Five Things to Know About:
Stacey Dusing

Stacey Dusing portrait

Stacey Dusing
Associate Professor
Sykes Family Chair in Pediatric Physical Therapy, Pediatric Health and Development


IN 2020, STACEY DUSING JOINED THE DIVISION as the Sykes Family Chair in Pediatric Physical Therapy, Pediatric Health and Development. At USC, she launched the Motor Development Lab, where she investigates the development of motor control and coordination in infants and young children with and without disabilities as well as the impact of physical therapy treatment on motor and cognitive development. Here’s five more things to know about the research juggernaut:


1. Like many others, Dusing was drawn to a career in physical therapy after experiencing an injury of her own.

“I was a very active child and teenager with multiple broken bones and sprains landing me in physical therapy,” she says. “When I was 16, I fractured a vertebra after many years as a soccer goalie. The PT I worked with was amazing and helped resolve the acute pain and later the chronic pain, which sparked my interest. But working with kids was my long-term passion. When I found out I could combine these, I was hooked.”
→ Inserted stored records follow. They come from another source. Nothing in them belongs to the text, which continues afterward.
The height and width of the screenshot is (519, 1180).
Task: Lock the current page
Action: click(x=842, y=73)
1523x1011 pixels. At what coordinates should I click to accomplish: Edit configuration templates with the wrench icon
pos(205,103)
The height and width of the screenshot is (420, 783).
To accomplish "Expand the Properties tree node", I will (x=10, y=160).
2. Dusing’s research in the Motor Development Lab is focused on the early detection and treatment of cerebral palsy and developmental delays.

“Currently we are evaluating the efficacy of different interventions to improve the motor and cognitive development of infants with or at high risk of having cerebral palsy, starting in the neonatal intensive care unit or in the first year of life,” Dusing says.
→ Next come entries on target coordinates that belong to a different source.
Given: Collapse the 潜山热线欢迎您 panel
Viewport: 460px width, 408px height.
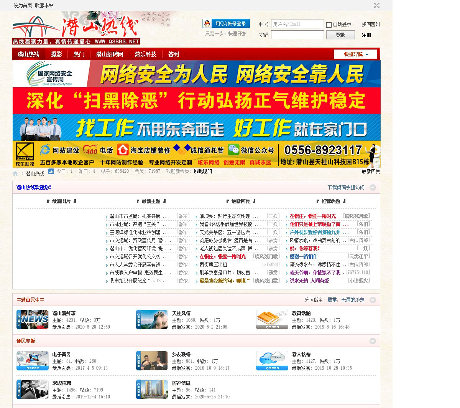Looking at the screenshot, I should click(373, 187).
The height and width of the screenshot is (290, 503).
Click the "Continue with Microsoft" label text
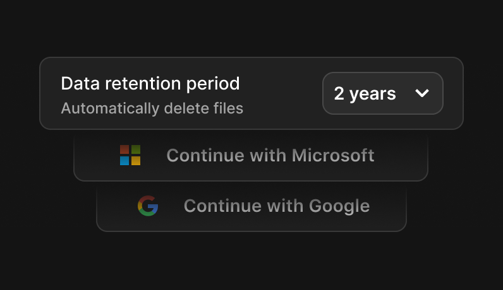[x=270, y=156]
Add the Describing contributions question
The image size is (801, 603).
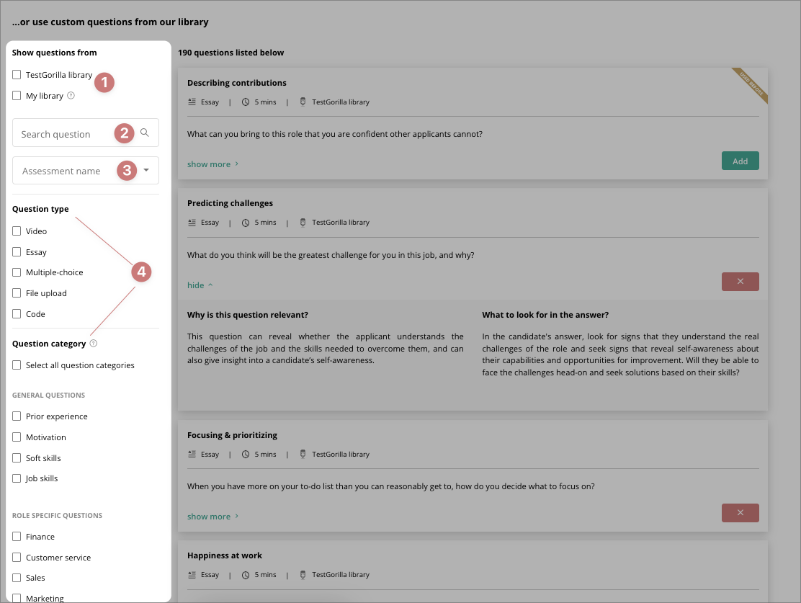point(740,161)
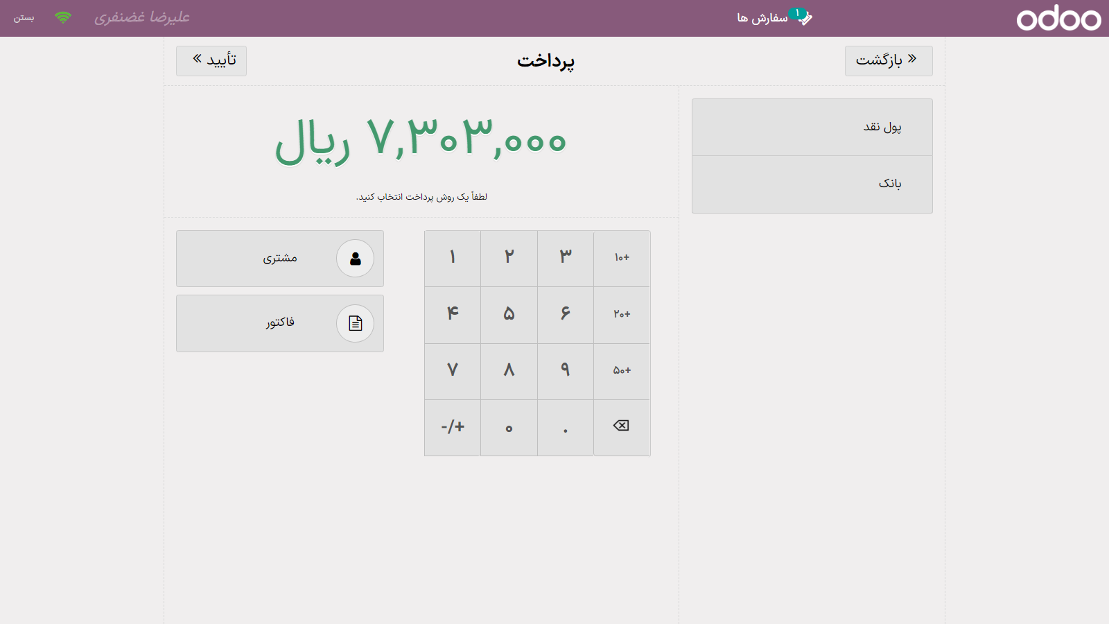Click the double chevron on تأیید button
1109x624 pixels.
(x=198, y=59)
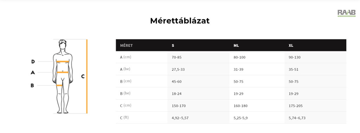Click the body measurement figure illustration
The height and width of the screenshot is (133, 360).
tap(63, 76)
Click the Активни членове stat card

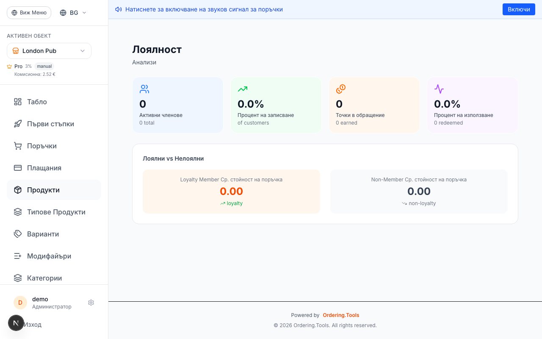(178, 105)
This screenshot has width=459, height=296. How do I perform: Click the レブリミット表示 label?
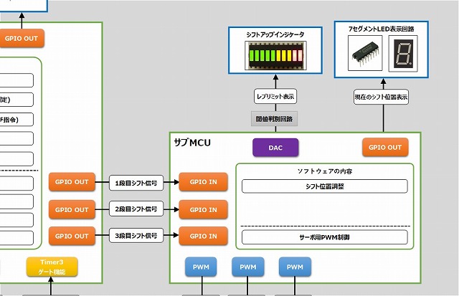[275, 96]
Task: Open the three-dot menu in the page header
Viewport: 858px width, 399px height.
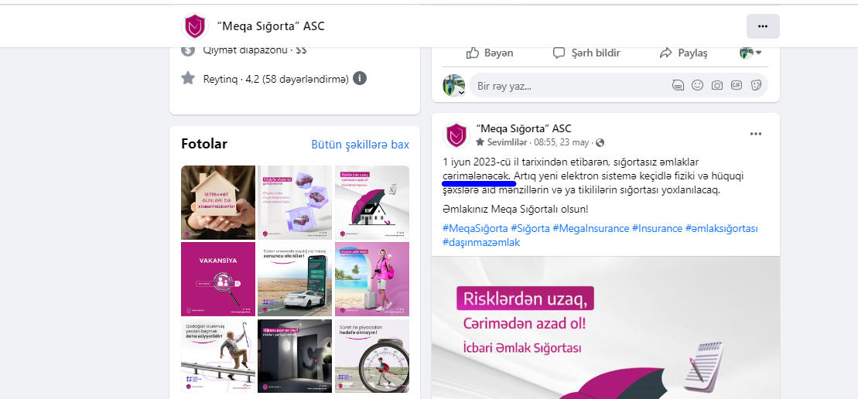Action: click(763, 26)
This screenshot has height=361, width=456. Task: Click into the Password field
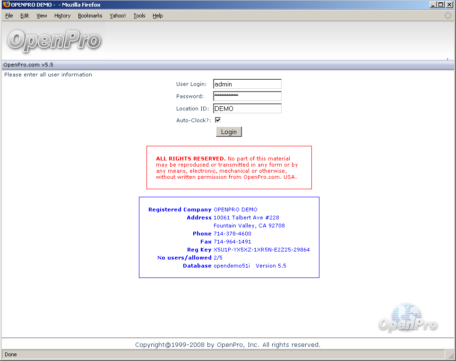247,96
3. Mentoring is deeply important to Dusing, who last year earned the Mentorship Award from the American Academy of Cerebral Palsy and Developmental Medicine.

“Nothing makes me happier than seeing someone I have mentored be successful,” she says. “Watching a trainee heading into the finish line — no matter what the finish line is — is incredibly rewarding. When they have been working hard, overcoming obstacles and revising versions, it is incredible to see them reach the goal.”


4. Over time, Dusing’s definition of success in research has changed.

“Fifteen years ago, I would have said having funding, publishing, etc., but now success is moving the research into practice,” Dusing says. “It is implementing the evidence from a clinical trial to make an effective intervention the standard of care. This means policy change, advocacy and training others in addition to generating new knowledge.”


5. Outside of the lab, Dusing likes to stay active with her family.

“I enjoy biking with my husband, hiking with my dogs, swimming with my 16-year-old daughter and scuba diving with my 18-year-old son,” she says. “I am also an avid reader/listener to books and have an active book club I started as soon as I moved here.”


Bonus: Dusing has some words of advice for DPT students.

“Find your area of practice and excel at it,” she says. “And if you ask more questions about why you use a certain treatment or assessment than your patients, consider getting involved in research.”